Nature des infractions des condamnés : stupéfiants : 53; vol simple 40; coups et blessures volontaires : 35; homicide volontaire : 34; vol à l’aide de violences : 28; viol : 17; vol qualifié : 17; tentative d’homicide volontaire : 16; circulation : 13; autres : 53.

Durée des peines prononcées : moins de 6 mois : 56; entre 6 mois et 1 an : 221; entre 1 an et 3 ans : 102; entre 3 ans et  5 ans : 39; supérieure à 5 ans : 20. Peines criminelles à temps (110 en tout) : moins de 10 ans : 43; entre 10 ans et 15 ans : 23; entre 15 ans et 20 ans : 18; entre 20 ans et 30 ans : 26. Réclusion à vie : 8.

« Le CPU attendu pour fin 2022 »

Le 30 juin 2017, le premier coup de pelle du futur centre pénitentiaire d’Uerschterhaff (CPU) à Sanem avait été donné. Aujourd’hui, le CPU est d’ores et déjà sorti de terre et sa mise en service est prévue pour la fin de l’année 2022. Sur la table depuis plusieurs années, la prison de Sanem a pour objectif de désengorger le centre pénitentiaire de Schrassig en accueillant exclusivement les personnes en détention provisoire, qu’on nomme les prévenus, c’est-à-dire les personnes en attente d’un jugement (le procès ou l’enquête est en cours).

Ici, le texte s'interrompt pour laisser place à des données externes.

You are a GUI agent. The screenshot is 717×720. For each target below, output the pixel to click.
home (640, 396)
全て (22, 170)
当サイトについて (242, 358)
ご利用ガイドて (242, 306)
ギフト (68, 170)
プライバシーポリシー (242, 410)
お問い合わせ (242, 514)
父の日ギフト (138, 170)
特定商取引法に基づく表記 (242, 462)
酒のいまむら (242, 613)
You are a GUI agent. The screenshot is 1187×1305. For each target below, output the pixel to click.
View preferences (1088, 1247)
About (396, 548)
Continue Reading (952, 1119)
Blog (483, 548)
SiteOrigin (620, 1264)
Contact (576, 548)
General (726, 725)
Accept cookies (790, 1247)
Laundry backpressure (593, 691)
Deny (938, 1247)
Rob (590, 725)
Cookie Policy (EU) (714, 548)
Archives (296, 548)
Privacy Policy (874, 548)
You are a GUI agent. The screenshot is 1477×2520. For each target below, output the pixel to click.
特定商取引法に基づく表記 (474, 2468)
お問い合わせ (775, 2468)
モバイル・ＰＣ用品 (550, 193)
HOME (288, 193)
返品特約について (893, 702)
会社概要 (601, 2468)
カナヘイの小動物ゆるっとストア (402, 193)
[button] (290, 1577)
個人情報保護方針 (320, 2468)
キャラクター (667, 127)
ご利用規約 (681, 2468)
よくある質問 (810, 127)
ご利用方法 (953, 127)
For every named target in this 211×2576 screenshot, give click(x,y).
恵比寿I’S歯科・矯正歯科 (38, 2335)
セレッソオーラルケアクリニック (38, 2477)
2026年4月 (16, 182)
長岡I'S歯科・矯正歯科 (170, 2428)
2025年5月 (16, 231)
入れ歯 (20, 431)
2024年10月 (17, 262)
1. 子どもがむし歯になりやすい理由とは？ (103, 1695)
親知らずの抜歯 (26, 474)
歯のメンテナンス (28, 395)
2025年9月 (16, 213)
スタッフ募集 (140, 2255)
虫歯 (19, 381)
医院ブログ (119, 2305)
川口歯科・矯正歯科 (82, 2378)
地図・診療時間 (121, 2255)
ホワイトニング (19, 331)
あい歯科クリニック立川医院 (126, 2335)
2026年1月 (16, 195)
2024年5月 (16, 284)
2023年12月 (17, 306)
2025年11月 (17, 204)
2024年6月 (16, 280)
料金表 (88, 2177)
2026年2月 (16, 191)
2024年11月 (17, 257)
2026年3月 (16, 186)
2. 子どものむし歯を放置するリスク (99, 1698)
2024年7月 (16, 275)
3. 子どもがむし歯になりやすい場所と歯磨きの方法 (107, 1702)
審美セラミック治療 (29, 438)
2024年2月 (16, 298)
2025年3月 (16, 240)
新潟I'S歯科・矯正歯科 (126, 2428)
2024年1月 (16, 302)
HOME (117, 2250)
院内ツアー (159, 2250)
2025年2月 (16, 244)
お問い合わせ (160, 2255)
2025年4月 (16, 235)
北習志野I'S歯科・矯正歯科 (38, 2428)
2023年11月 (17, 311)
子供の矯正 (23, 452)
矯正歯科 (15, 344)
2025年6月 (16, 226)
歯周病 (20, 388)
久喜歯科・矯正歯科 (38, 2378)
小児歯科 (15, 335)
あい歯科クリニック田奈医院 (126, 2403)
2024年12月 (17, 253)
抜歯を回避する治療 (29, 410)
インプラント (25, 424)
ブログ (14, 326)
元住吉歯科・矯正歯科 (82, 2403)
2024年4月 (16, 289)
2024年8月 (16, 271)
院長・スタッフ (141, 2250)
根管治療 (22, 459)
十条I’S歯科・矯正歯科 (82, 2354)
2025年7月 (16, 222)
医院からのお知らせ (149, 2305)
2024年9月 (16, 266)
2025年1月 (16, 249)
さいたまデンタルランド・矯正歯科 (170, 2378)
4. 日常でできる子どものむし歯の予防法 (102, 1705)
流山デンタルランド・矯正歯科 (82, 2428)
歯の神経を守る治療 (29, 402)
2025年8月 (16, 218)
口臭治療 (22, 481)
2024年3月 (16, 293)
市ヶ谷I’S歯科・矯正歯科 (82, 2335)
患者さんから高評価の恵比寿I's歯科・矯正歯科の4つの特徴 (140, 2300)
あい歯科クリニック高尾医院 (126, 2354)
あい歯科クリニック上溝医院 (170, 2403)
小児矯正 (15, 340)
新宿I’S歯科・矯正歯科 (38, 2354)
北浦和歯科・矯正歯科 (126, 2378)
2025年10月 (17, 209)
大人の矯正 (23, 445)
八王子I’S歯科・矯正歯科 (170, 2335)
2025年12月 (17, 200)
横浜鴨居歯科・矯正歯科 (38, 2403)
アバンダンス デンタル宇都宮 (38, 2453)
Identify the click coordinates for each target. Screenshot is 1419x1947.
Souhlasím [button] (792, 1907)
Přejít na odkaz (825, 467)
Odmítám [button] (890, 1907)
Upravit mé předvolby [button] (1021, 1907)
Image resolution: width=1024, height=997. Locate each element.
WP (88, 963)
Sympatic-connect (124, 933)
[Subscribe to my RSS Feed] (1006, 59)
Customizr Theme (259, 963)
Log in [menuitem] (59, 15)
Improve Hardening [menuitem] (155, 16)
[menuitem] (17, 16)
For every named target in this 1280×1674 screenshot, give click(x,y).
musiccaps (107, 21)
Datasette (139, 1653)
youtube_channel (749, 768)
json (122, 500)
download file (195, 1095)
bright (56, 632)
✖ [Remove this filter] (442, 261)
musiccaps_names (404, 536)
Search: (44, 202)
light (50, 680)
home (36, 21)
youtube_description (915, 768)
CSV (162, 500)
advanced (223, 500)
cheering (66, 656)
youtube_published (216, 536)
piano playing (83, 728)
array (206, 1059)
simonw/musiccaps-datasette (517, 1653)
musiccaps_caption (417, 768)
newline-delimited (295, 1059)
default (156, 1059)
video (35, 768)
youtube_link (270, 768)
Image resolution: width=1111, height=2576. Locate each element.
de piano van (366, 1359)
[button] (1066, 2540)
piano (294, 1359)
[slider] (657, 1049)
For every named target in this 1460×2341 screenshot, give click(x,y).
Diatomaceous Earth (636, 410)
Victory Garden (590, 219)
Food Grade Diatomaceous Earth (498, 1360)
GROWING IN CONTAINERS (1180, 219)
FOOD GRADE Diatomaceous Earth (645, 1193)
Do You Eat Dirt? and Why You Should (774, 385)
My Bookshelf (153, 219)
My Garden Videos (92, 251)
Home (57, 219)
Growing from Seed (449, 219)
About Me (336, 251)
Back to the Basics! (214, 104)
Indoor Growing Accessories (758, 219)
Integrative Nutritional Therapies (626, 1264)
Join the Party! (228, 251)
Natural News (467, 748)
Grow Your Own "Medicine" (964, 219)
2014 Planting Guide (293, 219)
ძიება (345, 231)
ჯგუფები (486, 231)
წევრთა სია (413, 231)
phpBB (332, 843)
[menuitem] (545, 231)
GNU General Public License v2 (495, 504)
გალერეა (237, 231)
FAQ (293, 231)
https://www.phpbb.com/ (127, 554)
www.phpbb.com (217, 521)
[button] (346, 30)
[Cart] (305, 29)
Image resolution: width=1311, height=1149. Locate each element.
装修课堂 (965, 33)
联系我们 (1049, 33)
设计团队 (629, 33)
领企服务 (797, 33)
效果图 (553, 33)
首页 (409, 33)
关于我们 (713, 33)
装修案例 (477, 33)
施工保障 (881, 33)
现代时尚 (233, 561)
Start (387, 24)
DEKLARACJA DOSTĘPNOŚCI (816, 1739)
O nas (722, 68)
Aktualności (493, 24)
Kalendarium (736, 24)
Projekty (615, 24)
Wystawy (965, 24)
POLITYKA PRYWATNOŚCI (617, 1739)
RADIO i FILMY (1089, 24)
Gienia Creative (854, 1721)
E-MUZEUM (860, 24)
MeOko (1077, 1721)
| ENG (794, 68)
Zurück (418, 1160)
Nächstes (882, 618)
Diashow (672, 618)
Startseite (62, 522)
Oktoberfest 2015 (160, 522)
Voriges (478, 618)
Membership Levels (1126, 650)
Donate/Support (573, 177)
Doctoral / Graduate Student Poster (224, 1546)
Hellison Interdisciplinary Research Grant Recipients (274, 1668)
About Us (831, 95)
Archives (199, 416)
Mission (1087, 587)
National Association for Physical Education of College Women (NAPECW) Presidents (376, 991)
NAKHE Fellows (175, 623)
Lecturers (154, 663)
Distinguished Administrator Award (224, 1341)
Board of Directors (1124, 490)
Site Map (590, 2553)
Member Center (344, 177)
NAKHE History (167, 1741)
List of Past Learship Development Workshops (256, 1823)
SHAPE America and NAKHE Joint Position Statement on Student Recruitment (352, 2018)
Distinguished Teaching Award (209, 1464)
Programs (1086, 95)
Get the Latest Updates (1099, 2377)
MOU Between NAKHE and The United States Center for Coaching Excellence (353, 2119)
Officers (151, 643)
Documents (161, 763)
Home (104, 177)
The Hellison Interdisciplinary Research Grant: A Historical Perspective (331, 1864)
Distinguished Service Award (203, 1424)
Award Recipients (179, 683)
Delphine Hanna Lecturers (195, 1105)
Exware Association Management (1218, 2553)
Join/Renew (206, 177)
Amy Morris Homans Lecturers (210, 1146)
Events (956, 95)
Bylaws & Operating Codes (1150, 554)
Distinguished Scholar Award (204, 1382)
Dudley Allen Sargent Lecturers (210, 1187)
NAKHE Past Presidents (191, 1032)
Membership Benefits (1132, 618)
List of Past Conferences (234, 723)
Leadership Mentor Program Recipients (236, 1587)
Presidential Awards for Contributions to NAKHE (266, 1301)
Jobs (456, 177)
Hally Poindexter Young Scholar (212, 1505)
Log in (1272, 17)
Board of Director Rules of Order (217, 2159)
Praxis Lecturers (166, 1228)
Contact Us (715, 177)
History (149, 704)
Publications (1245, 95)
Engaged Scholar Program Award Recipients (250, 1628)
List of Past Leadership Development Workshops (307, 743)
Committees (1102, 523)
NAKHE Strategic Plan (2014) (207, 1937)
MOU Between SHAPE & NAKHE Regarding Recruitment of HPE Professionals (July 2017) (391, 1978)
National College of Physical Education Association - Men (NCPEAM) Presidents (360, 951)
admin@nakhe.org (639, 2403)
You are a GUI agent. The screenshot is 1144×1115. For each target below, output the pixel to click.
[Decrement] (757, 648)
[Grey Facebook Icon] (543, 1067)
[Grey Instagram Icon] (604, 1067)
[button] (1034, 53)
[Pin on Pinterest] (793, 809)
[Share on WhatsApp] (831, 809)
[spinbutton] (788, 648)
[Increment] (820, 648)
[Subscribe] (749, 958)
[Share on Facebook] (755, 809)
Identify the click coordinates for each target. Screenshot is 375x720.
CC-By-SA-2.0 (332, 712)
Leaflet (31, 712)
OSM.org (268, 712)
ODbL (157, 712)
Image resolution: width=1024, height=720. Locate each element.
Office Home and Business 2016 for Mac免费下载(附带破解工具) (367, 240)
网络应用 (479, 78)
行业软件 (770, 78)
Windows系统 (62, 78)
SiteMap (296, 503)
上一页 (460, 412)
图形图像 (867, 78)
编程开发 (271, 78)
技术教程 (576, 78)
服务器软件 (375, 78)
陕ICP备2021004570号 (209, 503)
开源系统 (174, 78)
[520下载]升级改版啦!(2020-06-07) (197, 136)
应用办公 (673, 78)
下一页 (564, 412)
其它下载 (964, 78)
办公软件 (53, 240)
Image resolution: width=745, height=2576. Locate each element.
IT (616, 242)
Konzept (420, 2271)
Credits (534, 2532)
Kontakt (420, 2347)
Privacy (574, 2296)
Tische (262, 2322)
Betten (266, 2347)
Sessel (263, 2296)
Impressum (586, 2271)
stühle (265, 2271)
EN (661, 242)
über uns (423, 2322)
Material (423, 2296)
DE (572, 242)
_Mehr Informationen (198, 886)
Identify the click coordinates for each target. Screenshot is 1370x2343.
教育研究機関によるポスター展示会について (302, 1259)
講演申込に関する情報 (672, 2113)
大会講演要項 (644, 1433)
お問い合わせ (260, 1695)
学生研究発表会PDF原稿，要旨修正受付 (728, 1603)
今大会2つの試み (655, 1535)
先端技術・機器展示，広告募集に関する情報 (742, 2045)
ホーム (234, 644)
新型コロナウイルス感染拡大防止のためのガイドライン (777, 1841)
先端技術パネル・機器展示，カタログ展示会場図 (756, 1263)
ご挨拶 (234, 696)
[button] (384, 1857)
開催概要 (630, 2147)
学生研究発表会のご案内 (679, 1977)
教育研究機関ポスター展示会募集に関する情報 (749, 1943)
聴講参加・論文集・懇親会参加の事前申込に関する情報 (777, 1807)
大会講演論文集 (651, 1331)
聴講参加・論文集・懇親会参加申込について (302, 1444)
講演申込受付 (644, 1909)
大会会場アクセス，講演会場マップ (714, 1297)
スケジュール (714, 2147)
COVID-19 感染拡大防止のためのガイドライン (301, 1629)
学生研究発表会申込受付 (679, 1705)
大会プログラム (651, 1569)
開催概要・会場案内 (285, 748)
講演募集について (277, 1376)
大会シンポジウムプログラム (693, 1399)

Réparti sur un terrain de 8,6 hectares situé à proximité de Soleuvre, l’établissement pénitentiaire de Sanem sera encerclé d’un mur d’une hauteur de six mètres. D’une surface totale brute de 45 300 m² (la surface nette d’exploitation est de 23 100 m²), la future prison, qui devrait donc être opérationnelle fin 2022 ou au plus tard début 2023, pourra accueillir 400 personnes en détention provisoire et environ 300 membres du personnel. Le complexe répond, avec sa forme hexagonale, au plus près aux exigences organisationnelles et sécuritaires du service pénitentiaire.

Réalisés par le cabinet d’architectes Christian Bauer et Associés, les bâtiments seront répartis en trois zones. Zone 1 : bâtiment d’entrée, sas de contrôle, service administratif, institut de formation pénitentiaire… Zone 2 : espaces visiteurs, auditions, admissions, hébergements des prévenus avec une répartition en quatre unités, infrastructures sportives, service médical… Zone 3 : service d’unité de garde et service mobile de la police grand-ducale assurant le transport des prévenus. Il existera trois types de cellules : les individuelles d’une surface nette de 11 m²; les doubles d’une surface nette de 15,8 m²; des doubles pour prévenus à mobilité réduite d’une surface nette de 18 m².

La conception énergétique a été élaborée selon les normes et réglementations en vigueur, en suivant les objectifs d’efficacité de l’enveloppe extérieure, de réduction maximum des pertes énergétiques, de l’activation thermique des dalles, de l’optimisation des installations techniques pour une consommation d’énergie réduite au maximum… Le coût total de la construction a été budgétisé à 155,65 millions d’euros.